Introduction & Importance of Multiclass F1 Score in Excel

Multiclass classification evaluation metrics shown in Excel spreadsheet with F1 score calculation

The F1 score is a critical evaluation metric for multiclass classification problems, particularly when dealing with imbalanced datasets where accuracy alone can be misleading. Unlike binary classification, multiclass problems involve three or more classes, requiring more sophisticated evaluation approaches.

In Excel environments, calculating the F1 score for multiclass problems becomes essential for:

  • Business analysts evaluating marketing campaign performance across multiple customer segments
  • Data scientists validating machine learning models before implementation
  • Researchers comparing classification algorithms across different categories
  • Quality assurance teams assessing defect classification systems in manufacturing

The F1 score provides a harmonic mean between precision and recall, offering a single metric that balances both concerns. For multiclass problems, we calculate F1 scores for each class individually and then combine them using one of three methods:

Why Not Just Use Accuracy?

Accuracy can be dangerously misleading with imbalanced datasets. For example, if 95% of your data belongs to one class, a naive classifier that always predicts the majority class would achieve 95% accuracy while being completely useless for predicting the minority classes.

How to Use This Multiclass F1 Score Calculator

Our interactive calculator simplifies the complex process of computing multiclass F1 scores. Follow these steps to get accurate results:

  1. Prepare Your Confusion Matrix

    Gather your classification results in confusion matrix format. Each cell represents how many instances of an actual class were predicted as each possible class.

  2. Select Number of Classes

    Use the dropdown to select how many classes your problem contains (2-6 classes supported).

  3. Enter Matrix Values

    For each class, enter the true positives (correct predictions) and false positives/negatives in the provided input fields.

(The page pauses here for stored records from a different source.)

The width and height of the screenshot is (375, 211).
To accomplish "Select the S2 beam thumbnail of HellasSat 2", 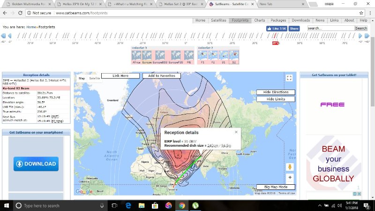I will click(x=234, y=57).
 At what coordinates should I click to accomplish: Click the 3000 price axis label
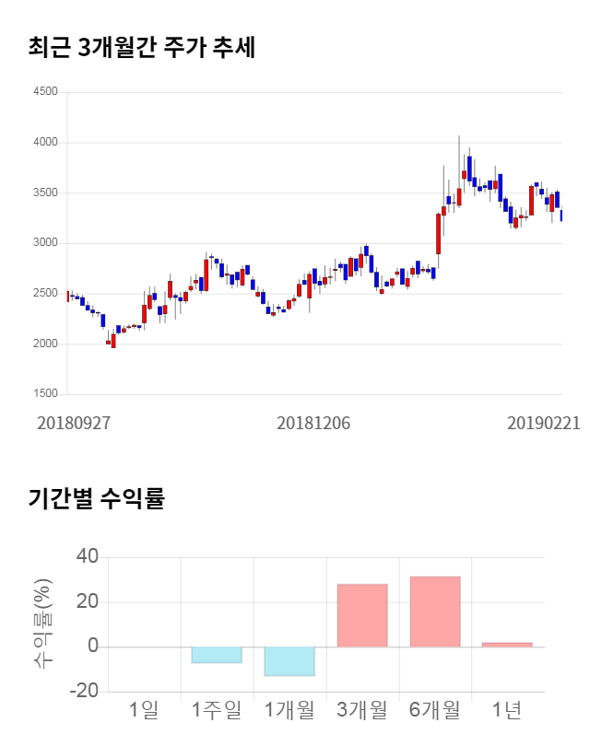(x=45, y=243)
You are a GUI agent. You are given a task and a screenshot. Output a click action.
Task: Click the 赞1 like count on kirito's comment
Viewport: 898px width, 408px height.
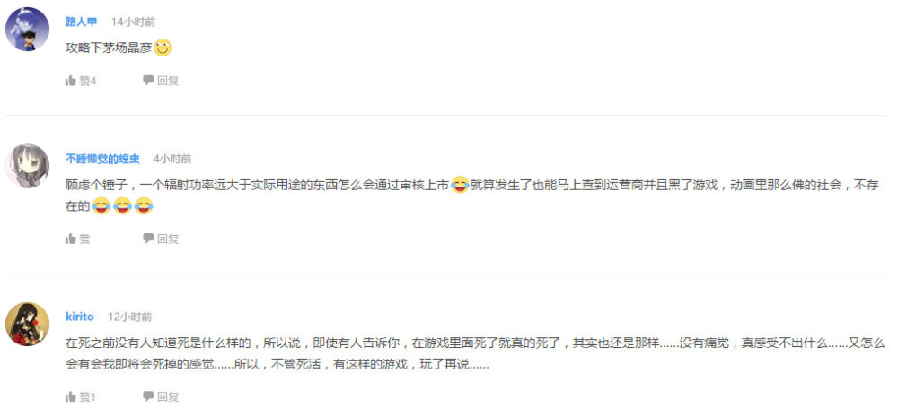tap(88, 397)
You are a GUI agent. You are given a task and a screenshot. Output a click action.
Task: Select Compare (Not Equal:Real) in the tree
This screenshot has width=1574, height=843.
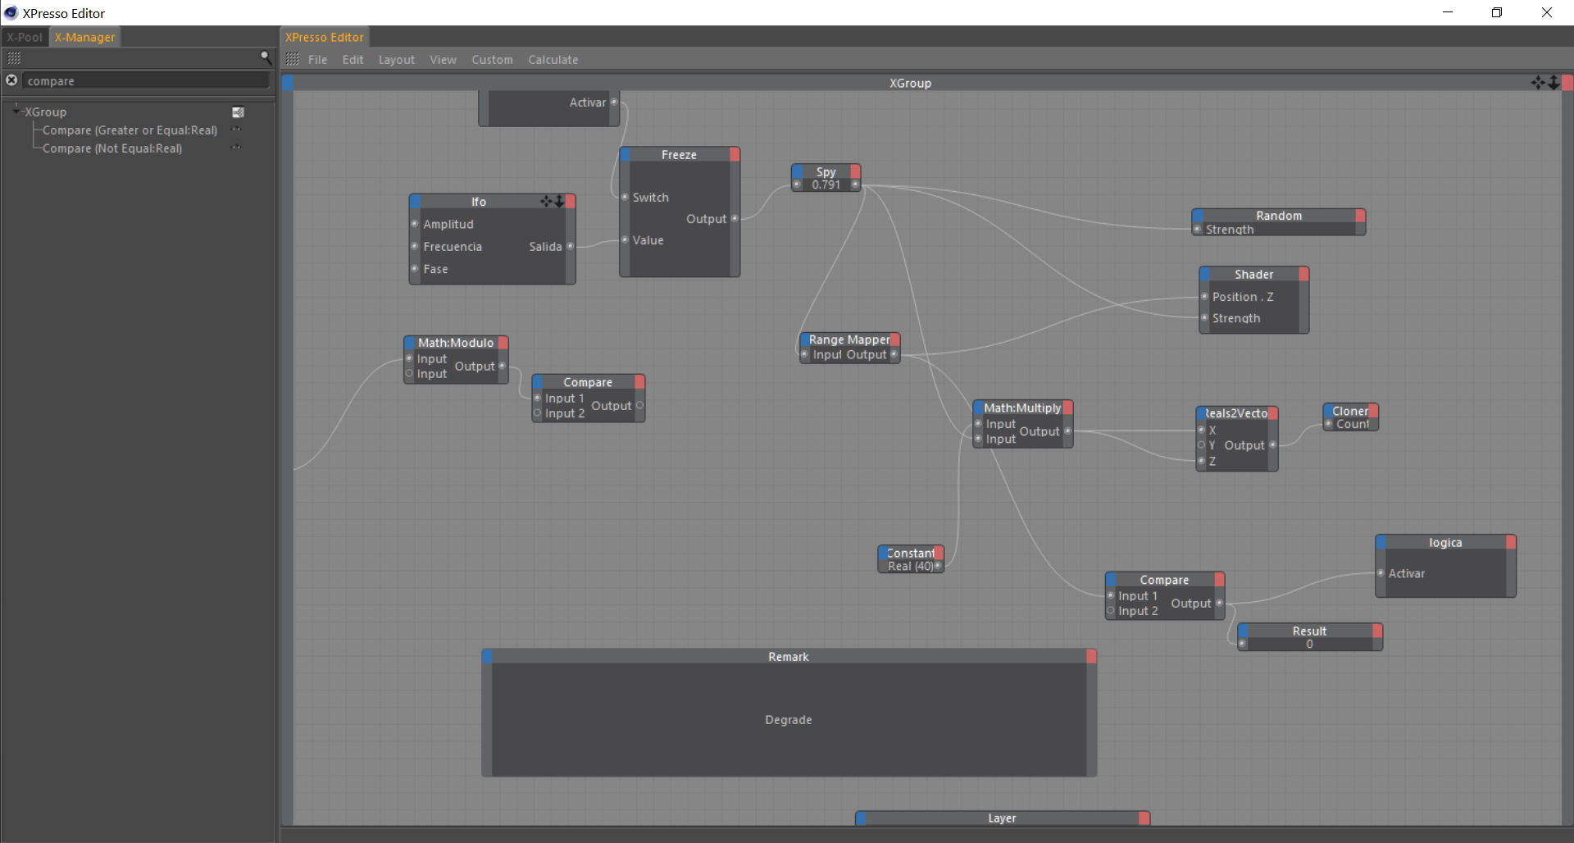[x=111, y=148]
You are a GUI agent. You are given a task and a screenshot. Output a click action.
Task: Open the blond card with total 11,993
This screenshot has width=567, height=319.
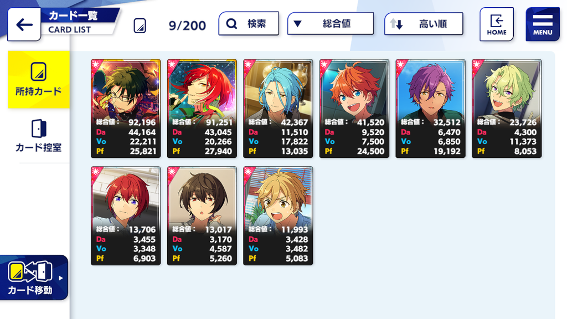[x=278, y=216]
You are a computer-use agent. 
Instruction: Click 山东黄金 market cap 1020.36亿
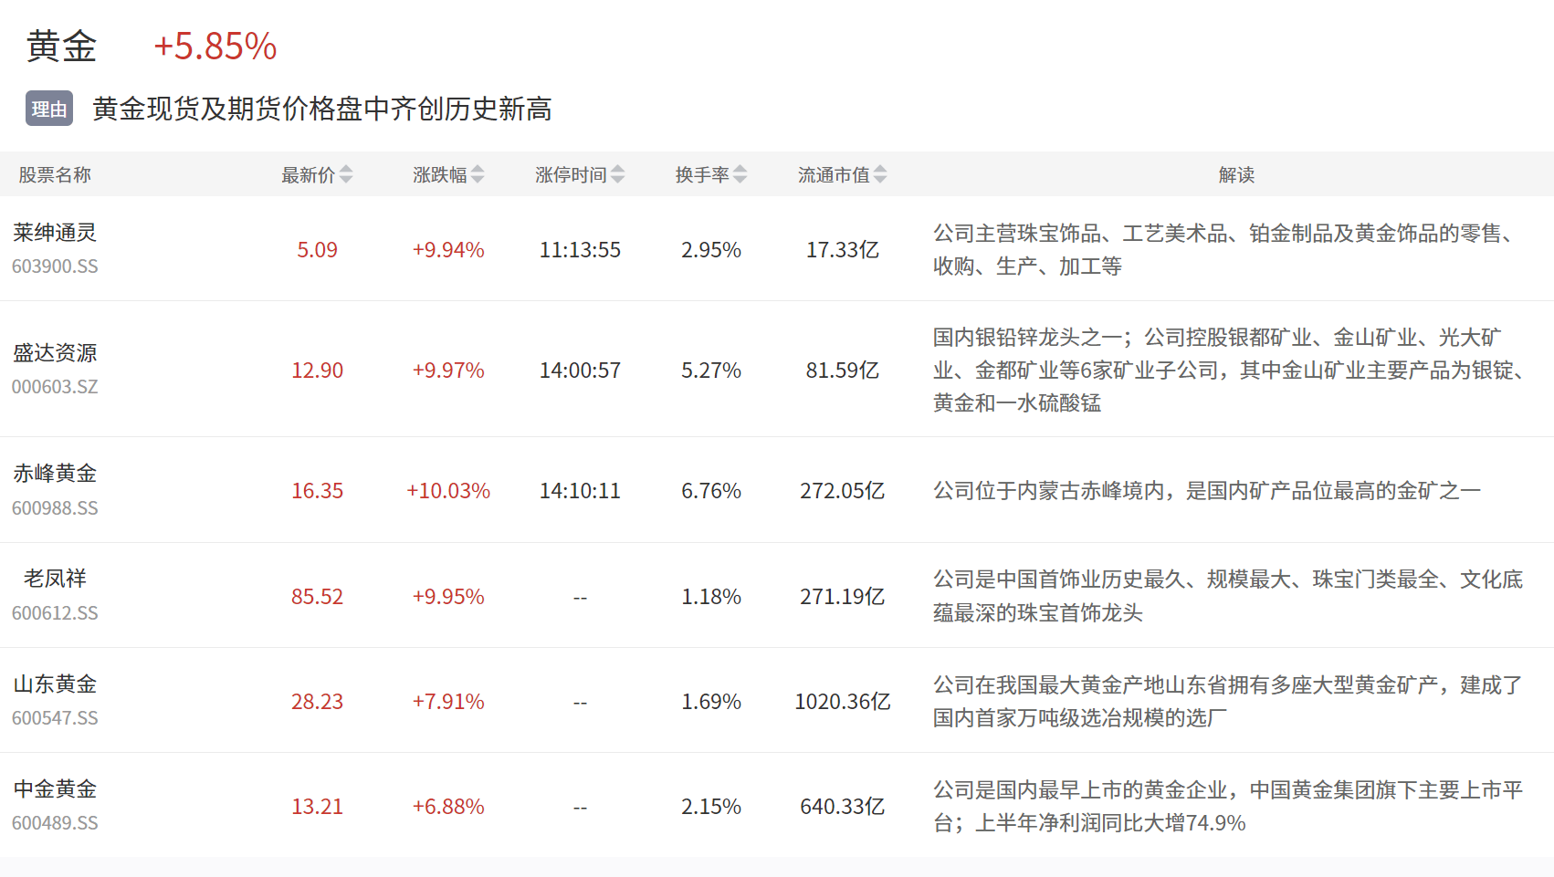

  4. Choose Calculation Type

    Select between:

    • Macro F1: Simple average of all class F1 scores (treats all classes equally)
    • Micro F1: Global F1 score calculated from total true positives, false positives, and false negatives
    • Weighted F1: Average weighted by the number of true instances in each class

  5. Calculate & Interpret

    Click “Calculate” to see:

    • Individual class metrics (precision, recall, F1)
    • Overall F1 scores (macro, micro, weighted)
    • Accuracy metric
    • Visual chart comparing class performance

  6. Export to Excel

    Use the “Copy Results” button to transfer your calculations directly into Excel for further analysis or reporting.

Pro Tip

For Excel power users: You can create this calculator directly in Excel using these formulas:

  • Precision = TP / (TP + FP)
  • Recall = TP / (TP + FN)
  • F1 = 2 * (Precision * Recall) / (Precision + Recall)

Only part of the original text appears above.